Monosodium Urate Crystals Activate the Inflammasome in Primary Progressive Multiple Sclerosis.

Inflammasome-driven inflammation is postulated to play a role in multiple sclerosis (MS), but there is no direct evidence that the nod-like receptor protein 3 (NLRP3) inflammasome is involved in MS pathogenesis. Uric acid was shown to be one of the "danger" signals involved in the activation of NLRP3 inflammasome; notably, the concentration of uric acid is increased in the serum and in the cerebrospinal fluid of MS individuals. To better investigate the role of the NLRP3 inflammasome in MS-associated inflammation, we primed with lipopolysaccharide and stimulated with monosodium urate crystals PBMCs of 41 MS patients with different disease phenotypes.
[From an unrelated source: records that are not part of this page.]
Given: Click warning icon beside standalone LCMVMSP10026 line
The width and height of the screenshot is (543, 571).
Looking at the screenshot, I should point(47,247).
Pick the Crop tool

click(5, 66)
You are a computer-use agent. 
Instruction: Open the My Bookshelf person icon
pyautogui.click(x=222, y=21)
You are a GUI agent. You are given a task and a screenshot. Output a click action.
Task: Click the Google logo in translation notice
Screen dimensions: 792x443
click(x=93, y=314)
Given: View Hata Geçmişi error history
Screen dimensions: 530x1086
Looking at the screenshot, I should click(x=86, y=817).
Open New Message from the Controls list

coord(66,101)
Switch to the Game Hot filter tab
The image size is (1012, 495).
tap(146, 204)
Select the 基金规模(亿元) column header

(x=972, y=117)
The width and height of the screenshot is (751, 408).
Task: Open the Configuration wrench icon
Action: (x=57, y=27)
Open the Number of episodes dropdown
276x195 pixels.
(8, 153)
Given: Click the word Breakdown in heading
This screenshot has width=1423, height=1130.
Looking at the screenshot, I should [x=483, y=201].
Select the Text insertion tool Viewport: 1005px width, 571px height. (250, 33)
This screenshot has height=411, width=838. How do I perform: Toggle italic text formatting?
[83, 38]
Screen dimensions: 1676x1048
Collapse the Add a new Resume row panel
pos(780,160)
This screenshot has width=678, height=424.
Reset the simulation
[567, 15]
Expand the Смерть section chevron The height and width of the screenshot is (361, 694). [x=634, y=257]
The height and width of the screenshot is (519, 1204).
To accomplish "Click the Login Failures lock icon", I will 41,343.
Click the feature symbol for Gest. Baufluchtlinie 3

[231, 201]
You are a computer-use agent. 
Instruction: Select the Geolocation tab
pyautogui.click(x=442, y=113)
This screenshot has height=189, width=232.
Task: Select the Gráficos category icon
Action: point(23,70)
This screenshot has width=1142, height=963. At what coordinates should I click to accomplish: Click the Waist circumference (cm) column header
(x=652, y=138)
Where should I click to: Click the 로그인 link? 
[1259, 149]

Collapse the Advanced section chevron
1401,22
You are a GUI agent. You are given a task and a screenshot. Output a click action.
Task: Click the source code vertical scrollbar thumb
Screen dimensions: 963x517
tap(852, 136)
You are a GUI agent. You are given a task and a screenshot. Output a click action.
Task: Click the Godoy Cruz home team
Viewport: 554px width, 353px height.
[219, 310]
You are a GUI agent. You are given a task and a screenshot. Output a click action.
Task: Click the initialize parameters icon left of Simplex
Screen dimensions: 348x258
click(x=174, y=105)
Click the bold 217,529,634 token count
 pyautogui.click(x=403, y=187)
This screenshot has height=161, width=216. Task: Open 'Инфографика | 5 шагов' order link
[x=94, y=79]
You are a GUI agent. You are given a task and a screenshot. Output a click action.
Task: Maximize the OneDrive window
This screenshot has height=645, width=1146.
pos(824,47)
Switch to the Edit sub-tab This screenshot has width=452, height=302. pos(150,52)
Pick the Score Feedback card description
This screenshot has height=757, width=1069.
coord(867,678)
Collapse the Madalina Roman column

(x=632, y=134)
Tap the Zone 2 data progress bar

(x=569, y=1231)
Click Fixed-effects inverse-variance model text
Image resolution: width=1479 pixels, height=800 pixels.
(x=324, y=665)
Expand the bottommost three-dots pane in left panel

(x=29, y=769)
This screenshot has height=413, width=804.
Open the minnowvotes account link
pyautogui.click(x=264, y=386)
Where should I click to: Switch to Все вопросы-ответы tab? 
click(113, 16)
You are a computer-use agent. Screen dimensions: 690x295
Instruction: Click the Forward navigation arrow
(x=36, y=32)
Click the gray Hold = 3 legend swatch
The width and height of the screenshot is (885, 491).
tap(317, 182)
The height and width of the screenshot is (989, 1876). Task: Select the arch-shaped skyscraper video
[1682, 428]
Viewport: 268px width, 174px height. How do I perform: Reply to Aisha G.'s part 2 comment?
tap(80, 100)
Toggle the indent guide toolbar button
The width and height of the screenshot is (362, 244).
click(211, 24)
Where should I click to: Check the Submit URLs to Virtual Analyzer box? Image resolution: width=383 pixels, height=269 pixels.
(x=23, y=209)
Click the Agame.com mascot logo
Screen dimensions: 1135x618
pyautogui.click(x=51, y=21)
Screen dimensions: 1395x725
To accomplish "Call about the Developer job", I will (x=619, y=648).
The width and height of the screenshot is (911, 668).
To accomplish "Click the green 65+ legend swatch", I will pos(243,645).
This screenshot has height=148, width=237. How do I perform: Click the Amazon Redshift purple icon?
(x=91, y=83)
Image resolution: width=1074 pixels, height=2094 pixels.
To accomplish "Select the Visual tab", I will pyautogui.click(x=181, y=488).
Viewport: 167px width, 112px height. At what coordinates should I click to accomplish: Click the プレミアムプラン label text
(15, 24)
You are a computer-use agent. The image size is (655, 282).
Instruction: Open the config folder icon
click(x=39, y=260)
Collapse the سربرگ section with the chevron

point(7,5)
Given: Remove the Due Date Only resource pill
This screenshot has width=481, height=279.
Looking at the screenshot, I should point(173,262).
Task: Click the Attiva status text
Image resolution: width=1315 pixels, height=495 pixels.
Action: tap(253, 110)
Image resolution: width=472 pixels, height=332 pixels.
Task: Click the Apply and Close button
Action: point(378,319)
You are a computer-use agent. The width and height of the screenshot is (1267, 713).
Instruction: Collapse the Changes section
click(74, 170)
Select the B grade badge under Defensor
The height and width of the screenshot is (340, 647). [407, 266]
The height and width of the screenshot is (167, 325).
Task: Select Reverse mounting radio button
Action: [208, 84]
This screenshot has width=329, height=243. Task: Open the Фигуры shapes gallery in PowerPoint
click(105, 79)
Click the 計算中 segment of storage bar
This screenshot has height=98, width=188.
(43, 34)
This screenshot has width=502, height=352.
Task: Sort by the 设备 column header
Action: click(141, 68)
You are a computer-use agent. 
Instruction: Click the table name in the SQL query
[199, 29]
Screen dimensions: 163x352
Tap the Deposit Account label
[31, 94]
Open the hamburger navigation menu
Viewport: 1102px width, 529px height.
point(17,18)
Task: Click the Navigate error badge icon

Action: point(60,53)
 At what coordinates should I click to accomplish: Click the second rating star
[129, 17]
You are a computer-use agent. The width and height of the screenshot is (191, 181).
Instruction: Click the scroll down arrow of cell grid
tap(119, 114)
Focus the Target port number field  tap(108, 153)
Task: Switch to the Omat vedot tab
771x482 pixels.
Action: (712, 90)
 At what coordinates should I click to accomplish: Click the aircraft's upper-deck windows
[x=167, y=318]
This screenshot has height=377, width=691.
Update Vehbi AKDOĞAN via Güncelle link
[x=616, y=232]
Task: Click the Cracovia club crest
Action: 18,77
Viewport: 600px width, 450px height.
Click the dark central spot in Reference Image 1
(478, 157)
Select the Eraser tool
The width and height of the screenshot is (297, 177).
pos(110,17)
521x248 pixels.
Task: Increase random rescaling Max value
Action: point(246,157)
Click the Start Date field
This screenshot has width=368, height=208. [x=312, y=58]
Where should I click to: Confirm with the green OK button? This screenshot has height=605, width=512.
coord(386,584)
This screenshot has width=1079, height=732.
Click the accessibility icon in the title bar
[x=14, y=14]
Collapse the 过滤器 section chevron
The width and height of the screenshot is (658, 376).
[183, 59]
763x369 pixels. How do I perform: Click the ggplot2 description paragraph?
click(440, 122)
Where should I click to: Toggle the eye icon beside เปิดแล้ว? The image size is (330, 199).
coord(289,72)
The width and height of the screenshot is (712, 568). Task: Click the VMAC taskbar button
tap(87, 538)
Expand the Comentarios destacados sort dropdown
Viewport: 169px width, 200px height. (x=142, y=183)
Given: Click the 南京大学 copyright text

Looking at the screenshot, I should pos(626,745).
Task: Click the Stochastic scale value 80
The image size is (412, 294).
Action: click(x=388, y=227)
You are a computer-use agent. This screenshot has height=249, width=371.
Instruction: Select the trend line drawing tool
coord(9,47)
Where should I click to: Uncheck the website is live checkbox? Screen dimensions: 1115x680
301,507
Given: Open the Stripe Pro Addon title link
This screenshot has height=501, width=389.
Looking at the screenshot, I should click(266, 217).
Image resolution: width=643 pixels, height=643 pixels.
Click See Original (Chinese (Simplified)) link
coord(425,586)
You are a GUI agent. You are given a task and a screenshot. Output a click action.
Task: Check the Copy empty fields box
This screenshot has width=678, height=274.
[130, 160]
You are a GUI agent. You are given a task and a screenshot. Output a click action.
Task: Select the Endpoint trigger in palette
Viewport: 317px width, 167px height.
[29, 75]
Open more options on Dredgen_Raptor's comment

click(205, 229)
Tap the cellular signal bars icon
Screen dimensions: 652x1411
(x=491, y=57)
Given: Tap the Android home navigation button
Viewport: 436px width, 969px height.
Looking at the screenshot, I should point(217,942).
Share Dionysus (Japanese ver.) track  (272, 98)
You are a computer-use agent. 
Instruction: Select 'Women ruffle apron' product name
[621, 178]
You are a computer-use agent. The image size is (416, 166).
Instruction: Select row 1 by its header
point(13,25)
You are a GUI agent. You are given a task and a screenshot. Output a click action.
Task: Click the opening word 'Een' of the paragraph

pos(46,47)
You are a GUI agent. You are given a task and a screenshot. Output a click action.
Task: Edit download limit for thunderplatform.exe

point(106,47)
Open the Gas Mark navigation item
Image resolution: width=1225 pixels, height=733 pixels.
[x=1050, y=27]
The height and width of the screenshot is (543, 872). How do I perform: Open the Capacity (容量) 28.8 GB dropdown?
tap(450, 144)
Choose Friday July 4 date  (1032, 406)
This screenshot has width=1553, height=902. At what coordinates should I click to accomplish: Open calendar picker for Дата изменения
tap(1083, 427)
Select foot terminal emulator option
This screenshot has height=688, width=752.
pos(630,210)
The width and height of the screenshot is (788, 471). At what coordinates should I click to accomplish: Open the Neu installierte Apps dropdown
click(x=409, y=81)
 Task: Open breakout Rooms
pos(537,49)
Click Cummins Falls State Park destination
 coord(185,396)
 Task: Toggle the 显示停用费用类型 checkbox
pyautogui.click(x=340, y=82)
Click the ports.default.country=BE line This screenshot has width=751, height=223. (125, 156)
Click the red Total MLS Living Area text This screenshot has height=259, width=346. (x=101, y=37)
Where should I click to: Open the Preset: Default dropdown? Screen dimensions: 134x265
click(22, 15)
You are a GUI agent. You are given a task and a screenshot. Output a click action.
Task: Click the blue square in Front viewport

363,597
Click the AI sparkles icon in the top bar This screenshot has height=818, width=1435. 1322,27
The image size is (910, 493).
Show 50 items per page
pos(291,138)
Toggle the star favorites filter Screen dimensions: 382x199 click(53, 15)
Eleven individuals with primary progressive MS (PPMS), 10 individuals with stable relapsing-remitting MS (SMS), 10 individuals with acute relapsing-remitting MS (AMS), 10 individuals with benign MS were analyzed; 10 healthy controls were enrolled as well in the study. The expression of the NLRP3, apoptosis-associated speck-like protein containing CARD (ASC), caspase-1, caspase-8, IL-1β, and IL-18 inflammasome genes was evaluated by RT-PCR. NLRP3 and ASC-speck protein expression was analyzed by FlowSight AMNIS, whereas production of the pro-inflammatory cytokines IL-1β and IL-18 and of caspase-1 and caspase-8 was measured by ELISA in supernatants. Results showed that uric acid serum concentration was significantly increased in PPMS; in these and in AMS patients, mRNA for NLRP3, ASC, and IL-18 was upregulated as well, but caspase-8 mRNA was upregulated only in PPMS. Expression of NLRP3 and ASC-speck protein was significantly increased in PPMS, SMS, and AMS patients, but IL-18 and caspase-8 production was significantly increased only in PPMS, in whom a direct correlation between hyperuricemia and caspase-8 was detected. The NLRP3/caspase-8 inflammasome pathway is activated in PPMS, possibly as a consequence of hyperuricemia. Therapeutic strategies reducing NLRP3 activation and/or lowering hyperuricemia could be useful in the therapy of PPMS.